Here is a list of the fundraising efforts for the victims of the Orlando shooting:
The largest of all the fundraisers, the initiative is a collection of efforts among Equality Florida, GLBT Community Center of Central Florida, the city of Orlando, and others. The OneOrlando Fund is being managed by the National Center for Victims of Crime and a member of its expert panel, Ken Feinberg, who has been an administrator for fundraising efforts such as the BP oil spill and the Boston Marathon. The group ensures that the money is all handled properly and transparently. In the interest of transparency, Equality Florida also updates a page to update donors on where the money is going.
The deadline for disbursements is Sept. 25, so anyone who has been putting off making a donation is encouraged to do it before that date. The money cannot be released immediately because everyone filing a claim must be vetted to ensure that no scammers are taking advantage of people’s generosity, as well as divvying up the money properly. So far, $23 million has been raised.
Payments are expected to be distributed to survivors and victims’ families on Oct. 1.
Donate or file a claim: OneOrlando.org
Mail a check to:
PO Box 4990
Orlando, FL 32802-4990
Pulse of Orlando
Because funds are not being released to the victims and their families until October, Pulse Orlando was created to help in the interim. The fund was founded by Aly N. Benitez, an attorney at Benitez Law Group and a friend of the owner of the Pulse nightclub. She is joined by four other board members, who are all volunteers in the effort.
The center is also selling “Love Wins” t-shirts and tote bags — 49 faces to represent the 49 killed that create the shape of a heart. The money raised goes to the Pulse of Orlando. Visit Ripitee.com to purchase.
The fund has raised more than $175,000 and $90,000 has been given to victims who are vetted through an application process to ensue donations are going to the right people.
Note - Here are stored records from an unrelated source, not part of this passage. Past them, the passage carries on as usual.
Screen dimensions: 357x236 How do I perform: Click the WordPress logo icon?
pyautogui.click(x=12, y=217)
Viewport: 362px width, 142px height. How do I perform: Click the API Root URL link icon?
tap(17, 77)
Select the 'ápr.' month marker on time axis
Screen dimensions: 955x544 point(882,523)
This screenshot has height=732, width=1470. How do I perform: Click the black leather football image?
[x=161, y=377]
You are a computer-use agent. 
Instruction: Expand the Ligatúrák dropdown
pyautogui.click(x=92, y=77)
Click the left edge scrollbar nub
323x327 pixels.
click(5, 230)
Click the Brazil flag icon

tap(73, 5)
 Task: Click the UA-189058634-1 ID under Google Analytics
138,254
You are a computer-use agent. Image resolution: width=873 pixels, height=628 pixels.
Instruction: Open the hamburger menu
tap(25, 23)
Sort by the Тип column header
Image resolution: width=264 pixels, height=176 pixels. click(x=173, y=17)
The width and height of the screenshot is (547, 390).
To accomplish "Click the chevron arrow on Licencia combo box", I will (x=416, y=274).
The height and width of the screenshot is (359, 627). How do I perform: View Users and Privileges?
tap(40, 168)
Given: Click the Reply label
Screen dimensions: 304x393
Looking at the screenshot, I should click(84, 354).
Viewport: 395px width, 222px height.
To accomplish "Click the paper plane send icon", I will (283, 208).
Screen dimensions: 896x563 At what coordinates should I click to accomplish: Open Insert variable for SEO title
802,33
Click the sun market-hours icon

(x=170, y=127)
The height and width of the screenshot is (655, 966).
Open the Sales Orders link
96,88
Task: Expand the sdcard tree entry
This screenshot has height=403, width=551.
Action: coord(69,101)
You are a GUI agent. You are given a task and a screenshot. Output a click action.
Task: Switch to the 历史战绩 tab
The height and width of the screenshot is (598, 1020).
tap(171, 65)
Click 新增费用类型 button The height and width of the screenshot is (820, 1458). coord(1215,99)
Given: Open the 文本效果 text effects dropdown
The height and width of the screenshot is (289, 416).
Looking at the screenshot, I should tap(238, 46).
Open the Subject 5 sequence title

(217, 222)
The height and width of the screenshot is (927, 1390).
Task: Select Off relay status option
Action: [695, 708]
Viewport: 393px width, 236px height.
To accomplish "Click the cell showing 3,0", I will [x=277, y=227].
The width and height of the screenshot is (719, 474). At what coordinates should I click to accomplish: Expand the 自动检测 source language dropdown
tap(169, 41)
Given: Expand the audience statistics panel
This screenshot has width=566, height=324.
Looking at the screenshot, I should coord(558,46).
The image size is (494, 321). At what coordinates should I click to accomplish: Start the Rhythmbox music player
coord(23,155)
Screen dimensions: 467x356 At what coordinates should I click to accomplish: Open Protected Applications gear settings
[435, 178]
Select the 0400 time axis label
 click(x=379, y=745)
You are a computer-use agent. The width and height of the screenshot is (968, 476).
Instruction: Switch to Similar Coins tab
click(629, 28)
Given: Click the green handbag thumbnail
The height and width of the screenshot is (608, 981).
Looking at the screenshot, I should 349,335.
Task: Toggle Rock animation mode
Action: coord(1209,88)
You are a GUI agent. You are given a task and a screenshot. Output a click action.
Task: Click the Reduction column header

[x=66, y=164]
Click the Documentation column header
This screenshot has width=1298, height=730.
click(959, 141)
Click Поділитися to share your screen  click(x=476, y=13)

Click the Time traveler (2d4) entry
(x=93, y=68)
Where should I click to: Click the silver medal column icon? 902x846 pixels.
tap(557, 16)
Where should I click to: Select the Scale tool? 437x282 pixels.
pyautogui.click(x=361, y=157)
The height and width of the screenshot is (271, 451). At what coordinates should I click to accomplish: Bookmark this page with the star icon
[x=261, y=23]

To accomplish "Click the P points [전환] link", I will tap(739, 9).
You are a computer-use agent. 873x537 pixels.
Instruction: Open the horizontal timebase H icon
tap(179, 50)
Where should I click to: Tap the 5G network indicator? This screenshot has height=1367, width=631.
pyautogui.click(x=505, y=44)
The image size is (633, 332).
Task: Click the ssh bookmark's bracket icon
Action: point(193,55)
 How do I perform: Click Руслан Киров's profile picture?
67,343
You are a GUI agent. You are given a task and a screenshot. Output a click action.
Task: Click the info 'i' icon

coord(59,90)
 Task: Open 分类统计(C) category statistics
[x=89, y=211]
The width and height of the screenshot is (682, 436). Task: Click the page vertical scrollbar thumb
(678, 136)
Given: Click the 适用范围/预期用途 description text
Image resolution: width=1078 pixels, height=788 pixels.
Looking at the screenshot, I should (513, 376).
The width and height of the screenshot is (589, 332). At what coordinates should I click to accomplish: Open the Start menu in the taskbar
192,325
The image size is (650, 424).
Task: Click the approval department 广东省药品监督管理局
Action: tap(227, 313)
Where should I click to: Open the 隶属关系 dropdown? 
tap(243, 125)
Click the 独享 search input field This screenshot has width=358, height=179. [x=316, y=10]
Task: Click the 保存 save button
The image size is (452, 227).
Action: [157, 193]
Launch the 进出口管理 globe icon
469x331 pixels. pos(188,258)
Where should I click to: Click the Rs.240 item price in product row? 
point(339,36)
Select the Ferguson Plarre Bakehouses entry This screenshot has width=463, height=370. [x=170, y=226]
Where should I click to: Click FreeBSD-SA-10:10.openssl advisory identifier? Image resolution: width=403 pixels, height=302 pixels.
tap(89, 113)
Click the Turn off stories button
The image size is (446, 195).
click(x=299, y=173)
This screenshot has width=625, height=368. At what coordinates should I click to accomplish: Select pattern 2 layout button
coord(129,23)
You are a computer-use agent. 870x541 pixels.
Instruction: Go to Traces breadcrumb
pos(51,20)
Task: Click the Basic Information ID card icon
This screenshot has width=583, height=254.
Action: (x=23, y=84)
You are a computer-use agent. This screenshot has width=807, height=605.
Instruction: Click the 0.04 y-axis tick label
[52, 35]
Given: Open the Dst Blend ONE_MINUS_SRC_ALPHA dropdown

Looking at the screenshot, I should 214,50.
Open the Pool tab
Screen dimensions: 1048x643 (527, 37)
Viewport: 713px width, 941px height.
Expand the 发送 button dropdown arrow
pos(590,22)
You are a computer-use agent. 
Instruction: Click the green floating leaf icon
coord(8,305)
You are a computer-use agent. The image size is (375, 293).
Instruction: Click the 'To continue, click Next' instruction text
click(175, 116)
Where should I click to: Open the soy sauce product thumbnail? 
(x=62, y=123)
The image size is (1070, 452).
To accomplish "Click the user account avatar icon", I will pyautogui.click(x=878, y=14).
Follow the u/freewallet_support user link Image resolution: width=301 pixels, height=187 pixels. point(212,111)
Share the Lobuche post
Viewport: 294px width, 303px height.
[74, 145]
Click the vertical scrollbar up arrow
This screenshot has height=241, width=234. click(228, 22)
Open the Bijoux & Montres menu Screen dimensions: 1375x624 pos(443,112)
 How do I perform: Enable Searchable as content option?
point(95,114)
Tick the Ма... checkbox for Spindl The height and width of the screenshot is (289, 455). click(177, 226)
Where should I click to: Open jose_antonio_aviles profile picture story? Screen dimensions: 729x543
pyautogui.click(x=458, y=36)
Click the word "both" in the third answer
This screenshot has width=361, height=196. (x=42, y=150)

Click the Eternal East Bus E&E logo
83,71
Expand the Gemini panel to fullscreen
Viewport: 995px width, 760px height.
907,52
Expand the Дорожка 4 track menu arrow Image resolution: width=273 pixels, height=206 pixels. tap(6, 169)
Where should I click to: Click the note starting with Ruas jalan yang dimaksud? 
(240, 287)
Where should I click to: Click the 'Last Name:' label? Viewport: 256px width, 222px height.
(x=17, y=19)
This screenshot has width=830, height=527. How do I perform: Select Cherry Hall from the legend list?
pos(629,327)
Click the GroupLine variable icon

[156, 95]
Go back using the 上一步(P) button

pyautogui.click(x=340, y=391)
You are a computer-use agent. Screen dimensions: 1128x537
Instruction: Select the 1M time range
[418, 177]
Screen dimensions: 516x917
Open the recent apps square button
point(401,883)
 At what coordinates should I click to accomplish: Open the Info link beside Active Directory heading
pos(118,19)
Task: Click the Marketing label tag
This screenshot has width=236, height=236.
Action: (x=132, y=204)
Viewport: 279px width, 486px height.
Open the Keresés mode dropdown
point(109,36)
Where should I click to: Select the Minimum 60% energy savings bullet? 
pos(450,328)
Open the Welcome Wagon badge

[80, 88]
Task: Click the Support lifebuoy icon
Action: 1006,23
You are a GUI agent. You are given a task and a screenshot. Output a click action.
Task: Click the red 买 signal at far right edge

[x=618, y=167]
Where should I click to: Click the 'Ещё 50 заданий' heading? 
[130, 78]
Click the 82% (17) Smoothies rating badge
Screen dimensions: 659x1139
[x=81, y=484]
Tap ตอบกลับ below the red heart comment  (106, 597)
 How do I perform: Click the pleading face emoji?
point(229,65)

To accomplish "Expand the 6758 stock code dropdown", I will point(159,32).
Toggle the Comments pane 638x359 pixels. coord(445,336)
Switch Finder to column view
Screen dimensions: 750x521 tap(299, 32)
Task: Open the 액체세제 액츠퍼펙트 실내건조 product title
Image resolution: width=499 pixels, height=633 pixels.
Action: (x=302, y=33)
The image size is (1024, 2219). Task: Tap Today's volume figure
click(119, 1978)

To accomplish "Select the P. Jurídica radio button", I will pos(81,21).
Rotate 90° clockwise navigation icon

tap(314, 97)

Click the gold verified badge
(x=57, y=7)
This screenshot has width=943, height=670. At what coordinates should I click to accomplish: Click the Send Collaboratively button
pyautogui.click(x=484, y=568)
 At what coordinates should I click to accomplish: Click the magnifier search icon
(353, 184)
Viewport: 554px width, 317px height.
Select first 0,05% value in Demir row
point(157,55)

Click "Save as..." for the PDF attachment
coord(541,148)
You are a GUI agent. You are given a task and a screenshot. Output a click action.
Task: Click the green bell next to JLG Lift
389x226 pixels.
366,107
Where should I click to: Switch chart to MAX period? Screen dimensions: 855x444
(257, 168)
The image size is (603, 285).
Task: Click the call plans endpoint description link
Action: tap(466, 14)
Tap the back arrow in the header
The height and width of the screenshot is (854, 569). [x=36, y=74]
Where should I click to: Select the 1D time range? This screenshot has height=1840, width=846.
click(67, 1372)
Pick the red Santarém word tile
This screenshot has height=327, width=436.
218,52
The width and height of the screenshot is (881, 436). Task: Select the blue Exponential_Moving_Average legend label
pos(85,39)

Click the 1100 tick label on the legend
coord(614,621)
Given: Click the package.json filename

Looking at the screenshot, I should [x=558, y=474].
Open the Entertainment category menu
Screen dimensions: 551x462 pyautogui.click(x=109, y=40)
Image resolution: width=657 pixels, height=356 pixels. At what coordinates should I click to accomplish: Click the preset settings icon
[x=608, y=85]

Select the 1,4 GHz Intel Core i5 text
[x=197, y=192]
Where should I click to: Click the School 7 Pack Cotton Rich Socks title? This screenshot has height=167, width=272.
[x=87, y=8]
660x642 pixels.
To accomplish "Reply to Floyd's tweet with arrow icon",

According to a press release, the organization needs $300,000 to meet the needs of victims until the major release of funds in October.
Donate or Apply for Aid: PulseOfOrlando.org
Mail a check to:
Pulse of Orlando, Inc
1223 E. Concord St.
Orlando, FL 32803
LGBTQ Alliance’s HealOrlando.org
The alliance created an online portal, HealOrlando.org, for a one-stop place where volunteers, donors, and businesses could see how they can help. The nonprofit also works with the Orlando United Assistance Center to provide help for victims and families.
On the site, the alliance encourages the public to donate to OneOrlando and the Pulse of Orlando Funds.
Donate or get updates: HealOrlando.org
A foundation created by the owners of Pulse nightclub, the donations will be distributed to two causes: helping the victims of the shooting and building a permanent memorial on the site of the club. The National Compassion Fund, an arm of the National Center for Victims of Crime, receive 90 percent of the donations. The other 10 percent will go towards the memorial.
One Pulse Community Fund
Also seeing the need for funds to be released to families immediately, Latino Leadership, Inc. teamed up with the National Association for Latino Community Asset Builders to provide interest-free loans for victims and their families. As the shooting occurred on a Latin dance night, many of the victims and survivors were LGBT Latinos. Latino Leadership says it helps bridge the gap with language and cultural barriers. Also, as a loan program, the group is able to continue providing assistance rather than relying solely on donations from the public.